Be it enacted by the Senate and House of Representatives of the
United States of America in Congress assembled,
SECTION 1. SHORT TITLE.
This Act may be cited as the ``Farmer and Entrepreneur Estate Tax
Relief Act of 2001''.
SEC. 2. FINDINGS.
Congress finds the following:
(1) The economy of the United States cannot achieve strong,
sustained growth without adequate levels of savings to fuel
productive activity. Inadequate savings have been shown to lead
to lower productivity, stagnating wages and reduced standards
of living.
(2) Savings levels in the United States have steadily
declined over the past 25 years, and have lagged behind the
industrialized trading partners of the United States.
(3) These anemic savings levels have contributed to the
country's long-term downward trend in real economic growth,
which averaged close to 3.5 percent over the last 100 years but
has slowed to 2.4 percent over the past quarter century.
(4) Congress should work toward reforming the entire
Federal tax code to end its bias against savings.
(5) Repealing the estate and gift tax would contribute to
the goals of expanding savings and investment, boosting
entrepreneurial activity, and expanding economic growth. The
estate tax is harmful to the economy because of its high
marginal rates and its multiple taxation of income.

=====

TASK LIST:
1. In the estate tax relief bill, what average rate of real economic growth is given for the last 100 years?
2. Write a continuation of the estate tax relief bill that picks up after its final sentence about multiple taxation of income.

=====

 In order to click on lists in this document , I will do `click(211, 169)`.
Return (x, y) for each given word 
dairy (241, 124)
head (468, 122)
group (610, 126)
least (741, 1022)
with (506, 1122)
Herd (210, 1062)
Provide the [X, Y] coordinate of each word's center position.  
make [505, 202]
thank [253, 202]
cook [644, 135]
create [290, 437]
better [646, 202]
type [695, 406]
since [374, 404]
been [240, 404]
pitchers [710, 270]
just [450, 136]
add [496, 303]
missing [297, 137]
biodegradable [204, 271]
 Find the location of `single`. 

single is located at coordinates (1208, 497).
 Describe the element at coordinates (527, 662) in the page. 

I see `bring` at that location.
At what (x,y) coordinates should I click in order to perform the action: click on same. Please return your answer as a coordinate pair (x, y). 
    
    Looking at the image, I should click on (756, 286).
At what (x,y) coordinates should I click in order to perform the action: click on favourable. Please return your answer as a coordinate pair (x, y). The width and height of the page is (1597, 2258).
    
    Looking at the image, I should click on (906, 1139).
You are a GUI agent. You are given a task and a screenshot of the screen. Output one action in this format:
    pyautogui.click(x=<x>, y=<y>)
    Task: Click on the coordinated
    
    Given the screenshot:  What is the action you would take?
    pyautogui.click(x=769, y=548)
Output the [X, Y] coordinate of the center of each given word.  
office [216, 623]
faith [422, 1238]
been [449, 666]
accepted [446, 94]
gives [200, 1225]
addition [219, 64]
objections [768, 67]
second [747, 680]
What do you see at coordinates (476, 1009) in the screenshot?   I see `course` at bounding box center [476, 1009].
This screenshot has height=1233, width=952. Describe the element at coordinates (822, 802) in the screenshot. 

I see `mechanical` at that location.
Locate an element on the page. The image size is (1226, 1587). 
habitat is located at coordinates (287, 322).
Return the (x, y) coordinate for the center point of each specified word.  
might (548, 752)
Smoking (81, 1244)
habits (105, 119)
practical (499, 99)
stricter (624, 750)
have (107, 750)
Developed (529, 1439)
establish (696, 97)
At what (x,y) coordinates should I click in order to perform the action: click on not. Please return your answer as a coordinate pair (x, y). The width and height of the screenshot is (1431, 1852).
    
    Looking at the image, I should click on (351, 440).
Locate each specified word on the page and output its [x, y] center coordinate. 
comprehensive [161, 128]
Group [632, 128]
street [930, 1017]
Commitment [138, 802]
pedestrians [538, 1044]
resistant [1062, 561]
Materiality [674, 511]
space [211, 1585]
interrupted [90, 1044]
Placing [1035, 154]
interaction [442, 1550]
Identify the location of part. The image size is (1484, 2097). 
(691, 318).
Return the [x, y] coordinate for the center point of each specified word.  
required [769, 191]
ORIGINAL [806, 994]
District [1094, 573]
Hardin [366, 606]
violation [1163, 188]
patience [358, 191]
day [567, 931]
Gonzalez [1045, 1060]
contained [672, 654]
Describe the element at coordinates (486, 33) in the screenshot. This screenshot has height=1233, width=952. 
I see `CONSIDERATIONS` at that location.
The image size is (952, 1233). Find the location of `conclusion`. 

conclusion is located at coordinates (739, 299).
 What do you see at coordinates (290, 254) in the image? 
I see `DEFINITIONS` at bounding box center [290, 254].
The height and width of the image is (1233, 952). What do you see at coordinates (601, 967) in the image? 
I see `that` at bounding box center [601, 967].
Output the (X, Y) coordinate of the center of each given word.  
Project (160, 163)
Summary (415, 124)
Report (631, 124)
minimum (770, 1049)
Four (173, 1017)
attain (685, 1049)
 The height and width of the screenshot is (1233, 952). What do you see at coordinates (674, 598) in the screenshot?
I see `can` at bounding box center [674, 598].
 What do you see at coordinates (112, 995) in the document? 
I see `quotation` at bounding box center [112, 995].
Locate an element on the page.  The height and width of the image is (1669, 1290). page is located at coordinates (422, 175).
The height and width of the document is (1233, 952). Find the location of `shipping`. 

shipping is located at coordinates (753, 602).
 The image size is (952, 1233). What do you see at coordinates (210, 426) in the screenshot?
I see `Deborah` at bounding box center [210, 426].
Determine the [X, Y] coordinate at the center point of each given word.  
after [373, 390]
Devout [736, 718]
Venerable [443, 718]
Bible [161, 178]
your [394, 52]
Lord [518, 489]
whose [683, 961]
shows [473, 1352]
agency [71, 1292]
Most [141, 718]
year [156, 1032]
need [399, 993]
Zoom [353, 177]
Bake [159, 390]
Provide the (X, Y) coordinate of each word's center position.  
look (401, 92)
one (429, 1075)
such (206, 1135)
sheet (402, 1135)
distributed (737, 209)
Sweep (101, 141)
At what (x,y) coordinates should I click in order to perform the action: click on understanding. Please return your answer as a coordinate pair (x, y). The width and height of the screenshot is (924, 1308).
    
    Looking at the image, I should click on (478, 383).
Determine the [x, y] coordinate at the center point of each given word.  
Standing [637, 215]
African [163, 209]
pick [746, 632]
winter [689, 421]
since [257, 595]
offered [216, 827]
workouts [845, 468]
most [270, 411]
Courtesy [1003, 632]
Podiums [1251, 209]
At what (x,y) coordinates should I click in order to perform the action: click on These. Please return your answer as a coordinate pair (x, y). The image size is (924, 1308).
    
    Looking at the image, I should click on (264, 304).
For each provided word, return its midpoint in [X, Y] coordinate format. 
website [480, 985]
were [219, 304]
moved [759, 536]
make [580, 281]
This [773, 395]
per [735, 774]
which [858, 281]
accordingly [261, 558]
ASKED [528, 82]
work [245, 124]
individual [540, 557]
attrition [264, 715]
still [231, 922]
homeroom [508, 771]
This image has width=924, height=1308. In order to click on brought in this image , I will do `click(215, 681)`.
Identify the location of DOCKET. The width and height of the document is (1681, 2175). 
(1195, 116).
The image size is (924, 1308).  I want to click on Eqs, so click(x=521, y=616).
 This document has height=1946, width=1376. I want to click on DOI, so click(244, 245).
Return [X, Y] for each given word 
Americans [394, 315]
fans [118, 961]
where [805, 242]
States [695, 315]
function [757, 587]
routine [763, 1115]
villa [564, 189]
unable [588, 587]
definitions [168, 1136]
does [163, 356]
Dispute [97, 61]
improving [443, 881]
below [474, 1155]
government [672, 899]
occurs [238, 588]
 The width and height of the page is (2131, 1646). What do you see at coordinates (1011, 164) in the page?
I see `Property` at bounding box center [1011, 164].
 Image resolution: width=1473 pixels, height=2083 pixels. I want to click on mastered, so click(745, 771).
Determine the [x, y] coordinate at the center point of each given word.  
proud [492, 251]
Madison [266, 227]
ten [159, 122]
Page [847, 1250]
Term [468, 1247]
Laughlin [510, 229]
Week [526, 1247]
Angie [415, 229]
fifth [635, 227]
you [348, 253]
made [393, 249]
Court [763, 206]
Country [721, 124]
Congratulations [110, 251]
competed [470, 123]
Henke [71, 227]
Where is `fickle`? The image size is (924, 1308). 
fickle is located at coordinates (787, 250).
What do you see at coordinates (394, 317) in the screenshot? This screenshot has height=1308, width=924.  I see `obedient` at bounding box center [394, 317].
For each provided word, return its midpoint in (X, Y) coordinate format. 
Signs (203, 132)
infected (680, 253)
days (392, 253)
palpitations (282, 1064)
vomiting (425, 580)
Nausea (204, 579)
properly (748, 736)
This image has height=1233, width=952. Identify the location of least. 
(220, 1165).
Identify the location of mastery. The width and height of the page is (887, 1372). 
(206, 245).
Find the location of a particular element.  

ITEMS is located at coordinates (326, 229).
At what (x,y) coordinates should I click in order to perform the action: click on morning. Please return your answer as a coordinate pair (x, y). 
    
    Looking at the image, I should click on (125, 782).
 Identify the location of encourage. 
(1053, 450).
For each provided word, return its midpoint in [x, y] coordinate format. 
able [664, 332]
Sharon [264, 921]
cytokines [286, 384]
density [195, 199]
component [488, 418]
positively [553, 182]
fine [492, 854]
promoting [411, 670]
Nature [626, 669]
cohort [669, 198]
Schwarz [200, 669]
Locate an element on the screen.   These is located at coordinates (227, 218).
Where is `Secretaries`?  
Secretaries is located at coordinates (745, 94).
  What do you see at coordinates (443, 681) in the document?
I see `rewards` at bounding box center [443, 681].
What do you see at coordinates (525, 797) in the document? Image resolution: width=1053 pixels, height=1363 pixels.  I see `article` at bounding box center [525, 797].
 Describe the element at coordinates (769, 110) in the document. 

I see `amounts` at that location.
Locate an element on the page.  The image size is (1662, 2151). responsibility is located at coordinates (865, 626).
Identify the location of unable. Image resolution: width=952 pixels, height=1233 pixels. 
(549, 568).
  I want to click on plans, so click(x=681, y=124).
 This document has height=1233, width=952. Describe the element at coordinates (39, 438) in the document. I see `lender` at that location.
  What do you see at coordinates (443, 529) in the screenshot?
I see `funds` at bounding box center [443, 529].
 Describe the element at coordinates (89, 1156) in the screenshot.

=====

EXPECTED RESPONSES:
1. Close to 3.5 percent.

2.
(6) The repeal of the estate tax would increase the growth
of the small business sector, which creates a majority of new
jobs in our Nation. Estimates indicate that as many as 70
percent of small businesses do not make it to a second
generation and nearly 90 percent do not make it to a third.
(7) Eliminating the estate tax would lift the compliance
burden from farmers and family businesses. On average, family-
owned businesses spent over $33,000 on accountants, lawyers,
and financial experts in complying with the estate tax laws
over a 6.5-year period.
(8) Abolishing the estate tax would benefit the
preservation of family farms. Nearly 95 percent of farms and
ranches are owned by sole proprietors or family partnerships,
subjecting most of this property to estate taxes upon the death
of the owner. Due to the capital intensive nature of farming
and its low return on investment, farmers are 15 times more
likely to be subject to estate taxes than other Americans.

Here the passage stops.